Ken Herbert: Okay, great. Thanks Jason.
Jason Aiken: You’re welcome.
Operator: We’ll take our next question from Robert Stallard with Vertical Research. Your line is open.
Robert Stallard: Thanks very much, good morning.
Jason Aiken: Morning Rob.
Robert Stallard: Jason, on the supply chain, maybe I’m just reading too much into this, it sounds as if it actually got a bit worse than what you talked about last quarter, so I wonder if you can elaborate on what you’ve been seeing, whether there are any specific pinch points that are causing you trouble.
Jason Aiken: Rob, I’m going to guess you’re talking about supply chain in aerospace, and if so, I would tell you that actually we’re seeing modest signs throughout the quarter that things are actually getting better. It’s not, as you’d imagine, a straight line to the finish line on this issue, so there will be some bumps in the road and some curves along the way, but things are starting to trend better. What we saw here was a specific issue in terms of, as I mentioned, G280s in terms of the reduced in-service aircraft production, but on the large cabin aircraft, we are starting to see things trend in the right direction, so I think it’s a little bit maybe in the other direction of what your intuition is pointing you to.
Robert Stallard: Okay, good to hear. Just as a follow-up, I was wondering if you could elaborate on where you stand on supply chain in, I think, mission systems had a few issues, and also in the labor situation at marine, that that seems to have improved.
Jason Aiken: Sorry, it broke up there, Rob, at the end. You said mission systems supply chain and then labor–?

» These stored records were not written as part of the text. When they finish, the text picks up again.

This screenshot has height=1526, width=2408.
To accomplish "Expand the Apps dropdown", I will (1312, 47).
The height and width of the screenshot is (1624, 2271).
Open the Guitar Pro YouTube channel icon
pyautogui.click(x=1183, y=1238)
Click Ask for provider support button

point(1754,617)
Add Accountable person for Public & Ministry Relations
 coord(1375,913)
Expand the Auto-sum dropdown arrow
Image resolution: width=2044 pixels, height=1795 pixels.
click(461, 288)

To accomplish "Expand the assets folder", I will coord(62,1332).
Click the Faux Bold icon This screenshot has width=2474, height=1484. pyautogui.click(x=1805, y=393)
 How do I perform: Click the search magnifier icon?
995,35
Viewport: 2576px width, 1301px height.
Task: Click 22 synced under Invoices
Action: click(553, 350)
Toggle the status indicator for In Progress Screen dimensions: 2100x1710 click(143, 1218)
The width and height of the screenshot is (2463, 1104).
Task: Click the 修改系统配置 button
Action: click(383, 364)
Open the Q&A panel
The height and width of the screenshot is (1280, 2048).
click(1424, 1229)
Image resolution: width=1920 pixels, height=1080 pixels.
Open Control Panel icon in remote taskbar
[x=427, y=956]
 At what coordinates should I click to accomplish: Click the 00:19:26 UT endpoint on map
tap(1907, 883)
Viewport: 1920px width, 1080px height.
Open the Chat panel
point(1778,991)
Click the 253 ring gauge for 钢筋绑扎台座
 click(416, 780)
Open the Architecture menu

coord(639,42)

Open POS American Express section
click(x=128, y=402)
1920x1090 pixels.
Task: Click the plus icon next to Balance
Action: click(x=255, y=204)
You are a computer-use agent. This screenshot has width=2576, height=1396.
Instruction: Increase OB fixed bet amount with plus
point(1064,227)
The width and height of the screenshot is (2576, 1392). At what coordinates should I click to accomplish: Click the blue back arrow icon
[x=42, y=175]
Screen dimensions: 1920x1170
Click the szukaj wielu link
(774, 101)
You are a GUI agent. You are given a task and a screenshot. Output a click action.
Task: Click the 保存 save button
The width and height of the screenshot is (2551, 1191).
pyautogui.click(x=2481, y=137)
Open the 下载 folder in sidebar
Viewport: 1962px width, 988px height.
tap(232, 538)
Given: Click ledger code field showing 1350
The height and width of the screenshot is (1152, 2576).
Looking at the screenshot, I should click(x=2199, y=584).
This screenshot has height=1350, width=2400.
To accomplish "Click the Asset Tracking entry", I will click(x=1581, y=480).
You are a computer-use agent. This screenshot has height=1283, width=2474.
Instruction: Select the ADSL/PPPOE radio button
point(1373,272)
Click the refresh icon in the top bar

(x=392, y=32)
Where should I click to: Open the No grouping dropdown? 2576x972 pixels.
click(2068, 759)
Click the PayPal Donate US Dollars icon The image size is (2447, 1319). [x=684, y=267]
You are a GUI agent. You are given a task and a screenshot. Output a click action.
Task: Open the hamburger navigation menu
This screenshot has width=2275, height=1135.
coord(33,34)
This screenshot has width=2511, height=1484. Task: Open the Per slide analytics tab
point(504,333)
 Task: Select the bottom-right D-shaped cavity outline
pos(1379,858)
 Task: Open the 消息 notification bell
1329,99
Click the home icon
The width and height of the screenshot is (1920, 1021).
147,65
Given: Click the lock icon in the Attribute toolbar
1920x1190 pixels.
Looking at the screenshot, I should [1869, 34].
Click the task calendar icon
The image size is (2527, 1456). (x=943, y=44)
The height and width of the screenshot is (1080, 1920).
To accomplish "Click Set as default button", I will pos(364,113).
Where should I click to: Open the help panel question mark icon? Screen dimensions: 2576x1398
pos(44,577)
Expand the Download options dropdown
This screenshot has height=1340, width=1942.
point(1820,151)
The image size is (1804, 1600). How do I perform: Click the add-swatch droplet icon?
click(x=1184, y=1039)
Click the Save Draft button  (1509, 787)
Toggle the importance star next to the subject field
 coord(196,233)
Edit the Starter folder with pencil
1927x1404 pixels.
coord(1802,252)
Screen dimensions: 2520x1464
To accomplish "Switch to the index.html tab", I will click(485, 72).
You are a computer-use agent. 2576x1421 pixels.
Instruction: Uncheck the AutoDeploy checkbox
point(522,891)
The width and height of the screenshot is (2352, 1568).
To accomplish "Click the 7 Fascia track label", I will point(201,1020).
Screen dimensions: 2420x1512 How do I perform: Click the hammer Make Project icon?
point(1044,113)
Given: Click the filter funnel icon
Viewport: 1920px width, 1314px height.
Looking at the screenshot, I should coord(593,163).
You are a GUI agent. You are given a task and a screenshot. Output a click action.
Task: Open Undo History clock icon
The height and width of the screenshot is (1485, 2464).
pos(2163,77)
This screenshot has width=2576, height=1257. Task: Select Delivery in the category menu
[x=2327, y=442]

Robert Stallard: At marine.
Jason Aiken: Oh, labor at marine – okay. On the mission systems side, I feel very good about what they’ve done. The supply chain, to be completely candid with you, remains, and I think we expect it to remain what I’d call fragile. I don’t think that that’s going to get back to what we saw pre-pandemic for the foreseeable future, but the fact is the team at mission systems has fully incorporated that new reality into their outlook, and so I expect their future to be a lot more stable and predictable as they’ve incorporated the new normal, if you will, on supply chain on the electronic side for them. In terms of the labor side on marine systems, as I mentioned earlier, I think we’ve seen stabilization in both attraction and retention of labor in the shipyards at a faster rate than we anticipated, so that’s an encouraging sign.
That drives the throughput in the yard, and over time as those new shipbuilders become more tenured, more experienced, more proficient, we would expect at that point, that’s one of the factors that will really drive over time the margin improvement in the shipyard, so it’s an encouraging start for them. We’ve just got to see that play out, because as you know, shipbuilding is a long term venture.
Operator: We will take our next question from Scott Deuschle with Deutsche Bank. Your line is open.
Scott Deuschle: Hey, good morning.
Jason Aiken: Morning.
Scott Deuschle: Jason, can you walk through some of the high level puts and takes for aerospace incremental margins next year, and I guess maybe to ask another way, are the right things to focus on from our perspective the G700 mix, less out-of-sequence work, the learning curve on G700, and then presumably R&D either leveling off or coming down, or is there anything else here that we should be considering? Thank you.
Jason Aiken: I’d say you nailed most of the high level items there for next year, and again the G700 is a bit piece of it. Obviously we’ve talked about how that will come into service with favorable entry level margins, accretive entry level margins for the group, so that’s a big driver. I think the other major one, and you alluded to it, really is the resolution and straightening out of the supply chain issues. One of the things Gulfstream has really worked towards here and planned towards, I think very effectively and we’ll see it over time, is driving the efficiency of the operation with this new family of aircraft. Between the facilities that have been built, the commonality between the airplanes, the ability to service those airplanes efficiently, that is really what we are driving towards and one of the major underpinnings behind the long term trajectory back to the mid to high teens margins for that group.
Obviously timing of when those things get straightened out in the supply chain will be important, because that’s really what’s sort of inhibiting us getting to that point of efficiency. We will see a little bit of modest down-tick in R&D – I wouldn’t call that a major factor, but you should expect to see that tick down a little as we finish up the 700 this year and get through the 800 next year, but again, have 800 and 400 to go, so we’re not out of things yet from an R&D standpoint there. Those are the major puts and takes, I’d say. All in all, we would expect to see revenue–or excuse me, margin continuing on its trajectory again toward that mid to high teens rate. We’ll see improvement here in the fourth quarter, and I expect to see good improvement in 2024.
Scott Deuschle: Okay, great. Then as a follow-up, are there any major company-funded growth capex projects still underway in ’24 and ’25, or is most of that complete this year? If it does complete this year, does the nearly billion dollars of capex included in current Bloomberg incentives for ’24 and ’25 make directional sense, because that’s basically still in line with ’23, I think? Thank you.